*Problems and tasks*
(a) In the post about IT jobs and AI, how many people did Microsoft lay off last quarter?
(b) Write what comes next in the post about IT jobs and AI, picking up after its final sentence.

*Passage to read*
+ + + +

I would like to add...

1. From a paper posted at work as required by the Department of Labor. Tata Consultancy is providing H1B Visa workers to be Database Administrators for $66K/year. Tata is well known to take 1/3 off the top, so that means H1B worker gets $44K/year. That's $22/hr. In Phoenix. That is what we - as IT workers - are competing with. My children with no college education make more than that.

2. Oh, it gets better with AI. I went to an all-day AI conference (it was actually three days, but it made me physically ill, or maybe it was something I ate). The presenters demonstrated how Generative AI can be used in social media posts and on Instagram. The presenter admitted he hadn't made a post in six months - he had AI generate a video of him talking, lip-synched to his AI-generated voice, making hand gestures. He also demonstrated live how to get ChatGPT to make LinkedIn posts that sound like him. And then, he told us how he was able to avoid hiring an executive assistant by collaborating with three AI Generalists for two days. So eight labor-days of AI Engineer salary was expended to avoid the recurring annual cost of a person's job.

3. Microsoft laid off 6000 last quarter and announced 3000 more, with AI stepping into many of the roles. https://www.bbc.com/news/articles/cdxl0w1w394o

4. Even in my own web-hosting, the host switched their live chat to a chatbot. I had to migrate one of my sites from one type of account to another about two months ago, and again on another site last week, and needed guidance both times. In the first migration, a human on the chat helped me. On the second, it was some Agentic AI. The chatbot was faster than the human and gave me perfect answers, going so far as to weave in parts of my question in its answer. It felt like it was straight out of ChatGPT. And that's a problem - the AI gave me better customer service than the human.

+ + + +

*Records supplied*
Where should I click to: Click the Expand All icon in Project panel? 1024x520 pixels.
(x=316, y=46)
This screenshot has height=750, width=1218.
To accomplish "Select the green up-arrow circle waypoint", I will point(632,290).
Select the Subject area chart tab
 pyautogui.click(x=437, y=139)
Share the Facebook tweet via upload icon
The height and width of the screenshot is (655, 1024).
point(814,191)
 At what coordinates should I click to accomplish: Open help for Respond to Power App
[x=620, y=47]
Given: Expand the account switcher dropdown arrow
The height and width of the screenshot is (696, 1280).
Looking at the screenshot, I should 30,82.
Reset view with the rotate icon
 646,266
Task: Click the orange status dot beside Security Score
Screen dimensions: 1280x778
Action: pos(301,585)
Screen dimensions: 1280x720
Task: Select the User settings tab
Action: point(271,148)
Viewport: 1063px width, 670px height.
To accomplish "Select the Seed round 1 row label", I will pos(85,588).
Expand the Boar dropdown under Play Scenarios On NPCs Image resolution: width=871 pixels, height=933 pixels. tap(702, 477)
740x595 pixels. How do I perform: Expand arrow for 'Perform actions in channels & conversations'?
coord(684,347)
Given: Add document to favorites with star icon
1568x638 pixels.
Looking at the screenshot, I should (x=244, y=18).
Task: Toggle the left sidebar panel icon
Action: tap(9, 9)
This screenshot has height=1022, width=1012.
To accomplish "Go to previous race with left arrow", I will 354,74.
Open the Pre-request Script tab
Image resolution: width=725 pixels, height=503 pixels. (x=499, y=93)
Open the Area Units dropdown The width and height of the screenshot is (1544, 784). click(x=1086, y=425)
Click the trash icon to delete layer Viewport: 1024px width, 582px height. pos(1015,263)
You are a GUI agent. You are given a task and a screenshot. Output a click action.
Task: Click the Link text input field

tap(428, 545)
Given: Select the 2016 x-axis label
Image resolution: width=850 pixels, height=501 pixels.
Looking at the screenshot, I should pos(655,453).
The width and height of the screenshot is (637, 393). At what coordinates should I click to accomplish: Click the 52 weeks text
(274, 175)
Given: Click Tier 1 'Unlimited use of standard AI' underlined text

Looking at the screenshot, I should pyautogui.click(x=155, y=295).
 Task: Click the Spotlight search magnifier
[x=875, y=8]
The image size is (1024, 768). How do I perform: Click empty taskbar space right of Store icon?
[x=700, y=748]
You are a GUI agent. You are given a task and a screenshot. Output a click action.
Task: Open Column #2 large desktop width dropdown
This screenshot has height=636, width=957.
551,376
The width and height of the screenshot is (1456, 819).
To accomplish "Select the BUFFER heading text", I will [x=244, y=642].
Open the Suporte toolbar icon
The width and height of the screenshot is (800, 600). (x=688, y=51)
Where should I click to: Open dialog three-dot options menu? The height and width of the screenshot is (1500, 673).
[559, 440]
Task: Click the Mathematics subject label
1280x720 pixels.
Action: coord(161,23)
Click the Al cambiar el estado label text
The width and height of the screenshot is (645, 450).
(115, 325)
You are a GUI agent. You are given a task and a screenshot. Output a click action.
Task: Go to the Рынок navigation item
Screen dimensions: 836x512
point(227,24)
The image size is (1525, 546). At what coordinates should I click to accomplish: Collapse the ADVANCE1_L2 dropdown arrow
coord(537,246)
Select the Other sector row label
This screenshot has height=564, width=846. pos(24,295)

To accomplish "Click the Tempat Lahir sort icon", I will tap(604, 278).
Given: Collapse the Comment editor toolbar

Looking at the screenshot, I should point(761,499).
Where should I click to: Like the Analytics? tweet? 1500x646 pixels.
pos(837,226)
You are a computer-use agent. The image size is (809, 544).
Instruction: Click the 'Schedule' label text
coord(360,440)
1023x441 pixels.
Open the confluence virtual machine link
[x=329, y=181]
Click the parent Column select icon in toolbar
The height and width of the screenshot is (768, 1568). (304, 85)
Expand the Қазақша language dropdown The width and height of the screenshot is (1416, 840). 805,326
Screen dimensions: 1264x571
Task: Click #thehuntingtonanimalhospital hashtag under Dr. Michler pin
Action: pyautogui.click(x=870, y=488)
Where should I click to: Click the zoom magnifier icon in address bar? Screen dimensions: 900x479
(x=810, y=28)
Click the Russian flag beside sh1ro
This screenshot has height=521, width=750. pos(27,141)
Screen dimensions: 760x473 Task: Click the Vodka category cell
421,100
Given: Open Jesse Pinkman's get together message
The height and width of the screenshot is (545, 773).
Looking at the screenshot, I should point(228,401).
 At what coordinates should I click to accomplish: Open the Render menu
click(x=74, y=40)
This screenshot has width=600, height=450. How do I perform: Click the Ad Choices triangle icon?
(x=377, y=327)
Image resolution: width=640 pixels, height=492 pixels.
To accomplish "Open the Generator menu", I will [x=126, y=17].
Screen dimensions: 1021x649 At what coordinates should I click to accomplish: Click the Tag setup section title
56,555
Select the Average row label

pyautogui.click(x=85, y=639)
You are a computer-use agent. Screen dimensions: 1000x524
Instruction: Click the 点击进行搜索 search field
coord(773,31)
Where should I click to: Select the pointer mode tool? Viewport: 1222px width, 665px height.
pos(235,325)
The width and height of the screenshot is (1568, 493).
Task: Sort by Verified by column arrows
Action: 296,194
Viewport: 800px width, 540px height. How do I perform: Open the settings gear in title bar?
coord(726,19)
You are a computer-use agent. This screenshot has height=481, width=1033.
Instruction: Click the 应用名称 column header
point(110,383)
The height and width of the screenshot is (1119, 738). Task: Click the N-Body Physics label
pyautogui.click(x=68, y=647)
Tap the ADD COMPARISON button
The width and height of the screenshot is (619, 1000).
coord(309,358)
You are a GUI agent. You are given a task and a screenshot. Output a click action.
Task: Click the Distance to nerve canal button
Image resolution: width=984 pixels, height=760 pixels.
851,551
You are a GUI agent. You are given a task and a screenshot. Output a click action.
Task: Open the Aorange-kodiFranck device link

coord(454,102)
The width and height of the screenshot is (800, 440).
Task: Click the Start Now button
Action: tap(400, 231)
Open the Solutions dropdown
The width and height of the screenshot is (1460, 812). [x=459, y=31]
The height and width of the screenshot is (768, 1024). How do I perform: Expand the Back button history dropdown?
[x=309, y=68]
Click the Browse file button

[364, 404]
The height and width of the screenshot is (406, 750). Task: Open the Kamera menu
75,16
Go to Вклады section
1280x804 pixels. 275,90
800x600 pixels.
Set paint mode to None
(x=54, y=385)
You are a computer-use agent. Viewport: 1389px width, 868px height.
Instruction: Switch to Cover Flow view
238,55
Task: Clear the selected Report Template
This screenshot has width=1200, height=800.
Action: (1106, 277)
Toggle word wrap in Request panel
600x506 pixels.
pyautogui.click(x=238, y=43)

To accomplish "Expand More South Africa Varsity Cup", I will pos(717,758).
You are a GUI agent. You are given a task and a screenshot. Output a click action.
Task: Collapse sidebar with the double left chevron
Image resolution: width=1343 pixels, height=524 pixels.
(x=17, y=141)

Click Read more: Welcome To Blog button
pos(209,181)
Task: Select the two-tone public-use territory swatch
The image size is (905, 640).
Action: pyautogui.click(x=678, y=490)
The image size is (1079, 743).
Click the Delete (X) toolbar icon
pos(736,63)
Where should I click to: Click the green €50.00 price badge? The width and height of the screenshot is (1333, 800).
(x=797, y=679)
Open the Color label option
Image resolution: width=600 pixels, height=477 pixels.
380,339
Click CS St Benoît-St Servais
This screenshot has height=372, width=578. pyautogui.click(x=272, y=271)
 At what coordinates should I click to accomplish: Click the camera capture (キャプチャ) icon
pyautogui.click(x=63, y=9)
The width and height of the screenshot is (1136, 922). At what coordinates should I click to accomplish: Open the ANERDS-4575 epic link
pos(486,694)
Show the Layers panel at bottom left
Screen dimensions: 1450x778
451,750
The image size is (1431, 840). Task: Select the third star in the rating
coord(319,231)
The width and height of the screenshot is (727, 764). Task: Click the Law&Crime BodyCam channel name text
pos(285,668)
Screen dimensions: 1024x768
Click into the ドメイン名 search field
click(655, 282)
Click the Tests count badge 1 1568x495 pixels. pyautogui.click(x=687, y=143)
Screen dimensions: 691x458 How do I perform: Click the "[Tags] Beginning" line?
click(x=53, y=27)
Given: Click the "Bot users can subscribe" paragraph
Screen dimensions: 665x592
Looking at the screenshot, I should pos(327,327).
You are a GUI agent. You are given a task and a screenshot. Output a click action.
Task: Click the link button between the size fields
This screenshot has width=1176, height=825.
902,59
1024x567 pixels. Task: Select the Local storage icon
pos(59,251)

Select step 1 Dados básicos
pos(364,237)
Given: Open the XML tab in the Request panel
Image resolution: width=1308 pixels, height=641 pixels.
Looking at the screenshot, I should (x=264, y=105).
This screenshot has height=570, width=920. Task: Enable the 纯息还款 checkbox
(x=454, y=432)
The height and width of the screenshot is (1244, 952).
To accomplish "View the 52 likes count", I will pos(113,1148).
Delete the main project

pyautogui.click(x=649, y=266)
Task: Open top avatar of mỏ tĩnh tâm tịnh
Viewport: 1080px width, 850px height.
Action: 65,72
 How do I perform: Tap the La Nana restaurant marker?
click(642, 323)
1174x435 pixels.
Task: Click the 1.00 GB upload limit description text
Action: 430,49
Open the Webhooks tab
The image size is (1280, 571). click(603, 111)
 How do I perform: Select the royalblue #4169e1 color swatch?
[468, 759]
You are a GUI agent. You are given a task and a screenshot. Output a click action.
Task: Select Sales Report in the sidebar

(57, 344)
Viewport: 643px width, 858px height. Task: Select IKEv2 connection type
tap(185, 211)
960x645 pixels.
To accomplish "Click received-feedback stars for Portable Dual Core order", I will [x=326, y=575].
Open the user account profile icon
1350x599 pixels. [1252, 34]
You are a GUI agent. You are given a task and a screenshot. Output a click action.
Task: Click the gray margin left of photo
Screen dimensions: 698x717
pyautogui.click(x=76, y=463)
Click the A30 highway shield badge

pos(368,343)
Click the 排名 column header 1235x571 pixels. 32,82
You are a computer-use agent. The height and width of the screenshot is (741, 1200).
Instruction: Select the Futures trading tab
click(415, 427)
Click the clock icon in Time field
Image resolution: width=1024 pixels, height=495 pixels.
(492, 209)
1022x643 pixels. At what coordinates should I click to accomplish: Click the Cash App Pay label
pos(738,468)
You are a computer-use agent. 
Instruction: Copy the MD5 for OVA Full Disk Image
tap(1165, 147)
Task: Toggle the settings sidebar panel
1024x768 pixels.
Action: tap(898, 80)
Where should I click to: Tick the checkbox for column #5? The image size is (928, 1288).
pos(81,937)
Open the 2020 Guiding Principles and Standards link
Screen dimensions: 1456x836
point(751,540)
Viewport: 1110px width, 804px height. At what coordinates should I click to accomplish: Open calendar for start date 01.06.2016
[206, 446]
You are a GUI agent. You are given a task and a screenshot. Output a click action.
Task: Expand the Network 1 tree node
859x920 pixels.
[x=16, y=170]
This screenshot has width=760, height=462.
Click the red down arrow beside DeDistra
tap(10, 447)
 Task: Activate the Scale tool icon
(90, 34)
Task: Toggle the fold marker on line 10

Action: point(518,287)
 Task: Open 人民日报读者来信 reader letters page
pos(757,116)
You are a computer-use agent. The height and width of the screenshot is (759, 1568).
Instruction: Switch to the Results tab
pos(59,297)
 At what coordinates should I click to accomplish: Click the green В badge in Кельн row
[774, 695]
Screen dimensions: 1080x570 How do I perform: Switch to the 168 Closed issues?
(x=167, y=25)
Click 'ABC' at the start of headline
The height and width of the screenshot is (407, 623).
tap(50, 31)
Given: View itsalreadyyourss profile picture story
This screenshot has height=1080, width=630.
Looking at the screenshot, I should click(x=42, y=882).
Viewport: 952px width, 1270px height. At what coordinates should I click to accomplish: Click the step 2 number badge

+ + + +

*Outputs in order*
(a) 6,000, with 3,000 more layoffs announced.

(b)
Regards,

George Toft

On 7/2/2025 12:28 AM, David Schwartz via PLUG-discuss wrote:
I think H1B visas for programmers and engineers should be FROZEN for 5 years.

AI is going to be transforming both the programming world and many engineering 
roles. As a result, I believe there are going to be more software people dumped 
on the market over the next 5 years than we had after Y2k.

Unfortunately, most of these folks are going to be US Citizens rather than H1B 
visa holders, for reasons I alluded to earlier.

Congress should block all further H1B hires and demand companies spend that 
money on retraining their existing US workers rather than dump them into a 
rapidly shrinking job market and replacing them with foreigners.

Unfortunately, most of the 25 wealthiest billionaires in America also happen to 
run companies that have huge staffs of software and hardware engineers. So 
given the current political climate, what’s the likelihood that there will be 
any significant change in current policies?